= Coup de main =

Military tactic of attacking swiftly

A coup de main (/fr/, plural: coups de main, ) (Note: In French, coup de main can also mean "a helping hand" (informal language) or "know-how" by common usage) is a swift attack that relies on speed and surprise to accomplish its objectives in a single blow.

== Definition ==
The United States Department of Defense defines it as
"An offensive operation that capitalizes on surprise and simultaneous execution of supporting operations to achieve success in one swift stroke."

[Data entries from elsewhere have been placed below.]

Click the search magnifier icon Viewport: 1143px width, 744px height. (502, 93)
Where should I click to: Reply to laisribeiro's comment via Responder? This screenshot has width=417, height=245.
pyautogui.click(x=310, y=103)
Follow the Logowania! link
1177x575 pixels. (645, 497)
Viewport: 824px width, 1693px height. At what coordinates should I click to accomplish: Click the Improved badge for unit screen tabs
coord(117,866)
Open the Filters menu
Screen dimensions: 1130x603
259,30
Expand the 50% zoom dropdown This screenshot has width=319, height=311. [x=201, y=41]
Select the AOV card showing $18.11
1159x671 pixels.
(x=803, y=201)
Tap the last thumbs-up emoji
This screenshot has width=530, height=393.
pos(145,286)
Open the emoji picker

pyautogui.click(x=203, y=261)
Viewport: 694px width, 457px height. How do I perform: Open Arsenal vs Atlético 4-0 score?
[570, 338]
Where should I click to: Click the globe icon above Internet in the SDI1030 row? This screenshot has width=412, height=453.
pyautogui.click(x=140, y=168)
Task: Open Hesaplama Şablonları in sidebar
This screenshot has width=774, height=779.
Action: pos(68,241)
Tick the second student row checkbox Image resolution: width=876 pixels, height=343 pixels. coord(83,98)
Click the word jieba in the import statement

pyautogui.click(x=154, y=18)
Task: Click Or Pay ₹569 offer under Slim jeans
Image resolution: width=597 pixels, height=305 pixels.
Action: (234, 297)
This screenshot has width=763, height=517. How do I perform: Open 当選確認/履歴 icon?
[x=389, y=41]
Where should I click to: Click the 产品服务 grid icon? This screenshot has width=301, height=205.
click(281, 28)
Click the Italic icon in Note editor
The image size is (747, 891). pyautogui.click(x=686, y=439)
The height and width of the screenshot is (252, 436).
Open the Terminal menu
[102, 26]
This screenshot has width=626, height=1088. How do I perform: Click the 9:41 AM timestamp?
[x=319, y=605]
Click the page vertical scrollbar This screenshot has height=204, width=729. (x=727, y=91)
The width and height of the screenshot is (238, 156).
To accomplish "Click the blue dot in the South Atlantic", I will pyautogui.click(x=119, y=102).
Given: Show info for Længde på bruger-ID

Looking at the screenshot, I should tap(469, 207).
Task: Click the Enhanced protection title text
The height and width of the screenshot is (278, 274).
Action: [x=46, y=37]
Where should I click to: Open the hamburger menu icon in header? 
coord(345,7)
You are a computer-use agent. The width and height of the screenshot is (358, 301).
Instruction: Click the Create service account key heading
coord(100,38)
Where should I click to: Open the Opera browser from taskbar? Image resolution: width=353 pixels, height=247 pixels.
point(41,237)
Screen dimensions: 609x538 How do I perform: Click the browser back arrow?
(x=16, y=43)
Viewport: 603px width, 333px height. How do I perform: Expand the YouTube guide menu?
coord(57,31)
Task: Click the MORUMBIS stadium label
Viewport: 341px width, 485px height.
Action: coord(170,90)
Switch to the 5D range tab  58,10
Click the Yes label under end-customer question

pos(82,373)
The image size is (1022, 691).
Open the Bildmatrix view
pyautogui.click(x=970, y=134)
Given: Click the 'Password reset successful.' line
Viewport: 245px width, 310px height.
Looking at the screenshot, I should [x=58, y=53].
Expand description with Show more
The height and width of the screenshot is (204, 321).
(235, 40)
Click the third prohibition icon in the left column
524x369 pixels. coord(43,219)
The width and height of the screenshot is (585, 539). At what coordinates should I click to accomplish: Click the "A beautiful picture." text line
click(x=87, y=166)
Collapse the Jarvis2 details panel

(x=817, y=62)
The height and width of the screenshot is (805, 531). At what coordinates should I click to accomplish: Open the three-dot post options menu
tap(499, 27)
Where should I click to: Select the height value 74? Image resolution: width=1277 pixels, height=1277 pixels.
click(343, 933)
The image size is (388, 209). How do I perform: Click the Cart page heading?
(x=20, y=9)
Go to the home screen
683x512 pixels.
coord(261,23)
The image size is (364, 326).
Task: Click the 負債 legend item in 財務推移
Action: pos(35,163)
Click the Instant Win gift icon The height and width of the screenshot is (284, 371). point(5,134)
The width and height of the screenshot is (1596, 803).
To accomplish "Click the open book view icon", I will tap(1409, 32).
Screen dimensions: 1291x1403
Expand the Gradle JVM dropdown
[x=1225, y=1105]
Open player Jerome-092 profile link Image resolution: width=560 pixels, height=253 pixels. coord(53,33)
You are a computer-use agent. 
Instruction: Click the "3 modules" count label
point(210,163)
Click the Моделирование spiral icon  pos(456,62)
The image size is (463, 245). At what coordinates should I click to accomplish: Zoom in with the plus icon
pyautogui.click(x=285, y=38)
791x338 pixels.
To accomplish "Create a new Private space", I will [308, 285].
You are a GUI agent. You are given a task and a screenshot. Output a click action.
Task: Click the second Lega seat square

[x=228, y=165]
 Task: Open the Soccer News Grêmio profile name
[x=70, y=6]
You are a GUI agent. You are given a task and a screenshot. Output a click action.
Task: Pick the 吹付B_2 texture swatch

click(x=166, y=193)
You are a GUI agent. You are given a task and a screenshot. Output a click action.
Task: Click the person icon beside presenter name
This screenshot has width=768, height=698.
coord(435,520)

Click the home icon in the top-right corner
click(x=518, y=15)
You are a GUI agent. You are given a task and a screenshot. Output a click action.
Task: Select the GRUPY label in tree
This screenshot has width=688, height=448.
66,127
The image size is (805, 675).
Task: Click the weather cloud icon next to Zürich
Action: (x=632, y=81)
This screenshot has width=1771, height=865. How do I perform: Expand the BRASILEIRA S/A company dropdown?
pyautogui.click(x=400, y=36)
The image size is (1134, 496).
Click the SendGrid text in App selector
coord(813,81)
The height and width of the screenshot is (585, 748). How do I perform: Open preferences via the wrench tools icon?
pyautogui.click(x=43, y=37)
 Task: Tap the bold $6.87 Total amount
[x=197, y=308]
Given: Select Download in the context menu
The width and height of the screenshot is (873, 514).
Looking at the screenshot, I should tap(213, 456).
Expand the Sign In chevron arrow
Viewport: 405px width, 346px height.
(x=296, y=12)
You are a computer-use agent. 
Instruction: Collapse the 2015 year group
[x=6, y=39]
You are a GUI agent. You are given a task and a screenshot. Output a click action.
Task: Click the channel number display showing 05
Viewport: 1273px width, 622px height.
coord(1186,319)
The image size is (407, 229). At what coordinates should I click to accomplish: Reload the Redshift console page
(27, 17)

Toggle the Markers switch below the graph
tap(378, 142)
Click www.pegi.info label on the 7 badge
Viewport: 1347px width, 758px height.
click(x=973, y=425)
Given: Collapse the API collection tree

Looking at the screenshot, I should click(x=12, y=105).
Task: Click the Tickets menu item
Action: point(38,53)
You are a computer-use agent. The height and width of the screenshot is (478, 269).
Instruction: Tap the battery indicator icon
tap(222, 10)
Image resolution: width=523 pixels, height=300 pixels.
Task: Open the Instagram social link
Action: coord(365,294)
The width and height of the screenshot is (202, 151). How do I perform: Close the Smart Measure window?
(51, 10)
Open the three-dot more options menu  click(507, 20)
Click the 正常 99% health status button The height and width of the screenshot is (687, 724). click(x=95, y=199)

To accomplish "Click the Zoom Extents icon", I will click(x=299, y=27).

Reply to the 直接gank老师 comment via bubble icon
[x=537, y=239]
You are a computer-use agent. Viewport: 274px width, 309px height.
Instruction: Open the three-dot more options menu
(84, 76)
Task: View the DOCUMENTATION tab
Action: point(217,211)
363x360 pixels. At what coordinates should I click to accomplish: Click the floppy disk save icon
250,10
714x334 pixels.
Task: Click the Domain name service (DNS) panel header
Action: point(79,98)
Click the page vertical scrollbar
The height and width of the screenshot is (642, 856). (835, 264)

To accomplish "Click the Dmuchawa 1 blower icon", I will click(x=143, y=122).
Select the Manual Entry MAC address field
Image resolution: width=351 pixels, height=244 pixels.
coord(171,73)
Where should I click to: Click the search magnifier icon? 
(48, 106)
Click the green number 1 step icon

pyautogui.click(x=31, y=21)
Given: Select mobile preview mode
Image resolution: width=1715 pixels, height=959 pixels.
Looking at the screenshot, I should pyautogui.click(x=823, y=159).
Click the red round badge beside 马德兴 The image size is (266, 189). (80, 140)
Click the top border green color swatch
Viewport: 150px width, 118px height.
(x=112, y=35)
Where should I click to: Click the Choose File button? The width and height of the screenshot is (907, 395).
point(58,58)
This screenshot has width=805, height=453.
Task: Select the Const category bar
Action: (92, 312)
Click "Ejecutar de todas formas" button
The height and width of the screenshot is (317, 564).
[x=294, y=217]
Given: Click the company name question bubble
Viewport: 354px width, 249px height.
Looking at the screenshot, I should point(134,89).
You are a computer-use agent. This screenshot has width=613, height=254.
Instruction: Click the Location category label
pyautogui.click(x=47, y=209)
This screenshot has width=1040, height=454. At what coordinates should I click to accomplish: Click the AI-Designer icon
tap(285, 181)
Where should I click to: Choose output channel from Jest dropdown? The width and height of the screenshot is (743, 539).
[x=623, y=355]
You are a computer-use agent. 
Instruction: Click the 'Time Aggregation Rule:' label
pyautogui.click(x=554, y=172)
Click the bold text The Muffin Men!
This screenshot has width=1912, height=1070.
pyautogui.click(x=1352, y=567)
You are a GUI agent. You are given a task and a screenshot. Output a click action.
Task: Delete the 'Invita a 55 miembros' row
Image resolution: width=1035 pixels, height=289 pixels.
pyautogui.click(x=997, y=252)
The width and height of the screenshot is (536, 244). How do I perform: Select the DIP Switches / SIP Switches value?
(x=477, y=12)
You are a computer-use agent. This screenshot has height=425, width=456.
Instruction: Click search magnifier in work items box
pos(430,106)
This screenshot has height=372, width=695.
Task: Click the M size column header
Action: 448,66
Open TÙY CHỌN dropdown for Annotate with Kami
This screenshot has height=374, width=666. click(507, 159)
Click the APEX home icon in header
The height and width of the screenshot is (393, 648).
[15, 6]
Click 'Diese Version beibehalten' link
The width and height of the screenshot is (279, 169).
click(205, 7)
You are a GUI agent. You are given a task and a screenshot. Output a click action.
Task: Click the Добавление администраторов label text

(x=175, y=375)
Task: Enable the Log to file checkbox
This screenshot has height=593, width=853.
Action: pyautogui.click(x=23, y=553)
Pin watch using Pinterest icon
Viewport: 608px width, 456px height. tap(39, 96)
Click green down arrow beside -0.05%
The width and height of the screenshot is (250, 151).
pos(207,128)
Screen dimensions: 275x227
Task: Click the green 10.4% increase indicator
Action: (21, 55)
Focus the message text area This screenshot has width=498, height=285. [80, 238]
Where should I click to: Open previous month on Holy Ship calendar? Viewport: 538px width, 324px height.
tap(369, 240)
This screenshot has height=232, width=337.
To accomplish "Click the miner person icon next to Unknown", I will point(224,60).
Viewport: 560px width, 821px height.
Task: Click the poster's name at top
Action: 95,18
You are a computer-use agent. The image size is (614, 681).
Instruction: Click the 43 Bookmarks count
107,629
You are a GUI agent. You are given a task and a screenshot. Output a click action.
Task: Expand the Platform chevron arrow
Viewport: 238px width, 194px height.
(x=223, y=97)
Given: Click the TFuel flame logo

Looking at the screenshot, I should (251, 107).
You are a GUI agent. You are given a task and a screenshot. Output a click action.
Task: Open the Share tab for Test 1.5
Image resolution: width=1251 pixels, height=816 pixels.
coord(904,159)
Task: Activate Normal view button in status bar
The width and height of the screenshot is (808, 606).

The term coup de main originally meant "by direct assault rather than by artillery".

== Examples ==
The first airborne assault by the Allies in World War II during the invasion of Normandy, on Pegasus Bridge, is sometimes referred to as Operation Coup de Main, although the actual code name for the British airborne attack was Operation Tonga.

In the American Civil War, Emory Upton used the tactic for the Union Army during the Battle of Spotsylvania Courthouse.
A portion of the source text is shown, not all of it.